# start of Document text

A will is not a set-it-and-forget-it document. Marriage, divorce, the birth of a child, a significant change in assets, or moving to Florida from another state are all reasons to revisit your plan. Minor changes can sometimes be handled through a codicil, which is a formal amendment to the existing will. A codicil must meet the same execution requirements as the original will, including two witnesses and ideally a self-proving affidavit.2Florida Legislature. Florida Statutes Title XLII Probate 732.503 – Self-Proof of Will

Attorney fees for revisions or a codicil typically range from $100 to $400, depending on how much is changing. For major life events like a divorce or the addition of a trust, most attorneys recommend drafting an entirely new will rather than patching the old one. A new will explicitly revokes the prior version, eliminating any confusion about which document controls.

# end of Document text
# start of Raw data

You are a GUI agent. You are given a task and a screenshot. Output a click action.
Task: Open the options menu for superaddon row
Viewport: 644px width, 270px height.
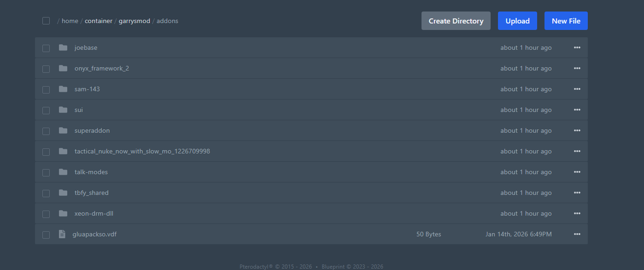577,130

# end of Raw data

List of tasks:
1/ From the text about updating a will, extract the passage from "A will is not" up to and including "which document controls.".
2/ List every life change that the text about updating a will names as a reason to revisit your plan.
The lines come from a separate source unrelated to the text about updating a will.

Results in order:
1/
A will is not a set-it-and-forget-it document. Marriage, divorce, the birth of a child, a significant change in assets, or moving to Florida from another state are all reasons to revisit your plan. Minor changes can sometimes be handled through a codicil, which is a formal amendment to the existing will. A codicil must meet the same execution requirements as the original will, including two witnesses and ideally a self-proving affidavit.2Florida Legislature. Florida Statutes Title XLII Probate 732.503 – Self-Proof of Will

Attorney fees for revisions or a codicil typically range from $100 to $400, depending on how much is changing. For major life events like a divorce or the addition of a trust, most attorneys recommend drafting an entirely new will rather than patching the old one. A new will explicitly revokes the prior version, eliminating any confusion about which document controls.

2/
- Marriage
- Divorce
- The birth of a child
- A significant change in assets
- Moving to Florida from another state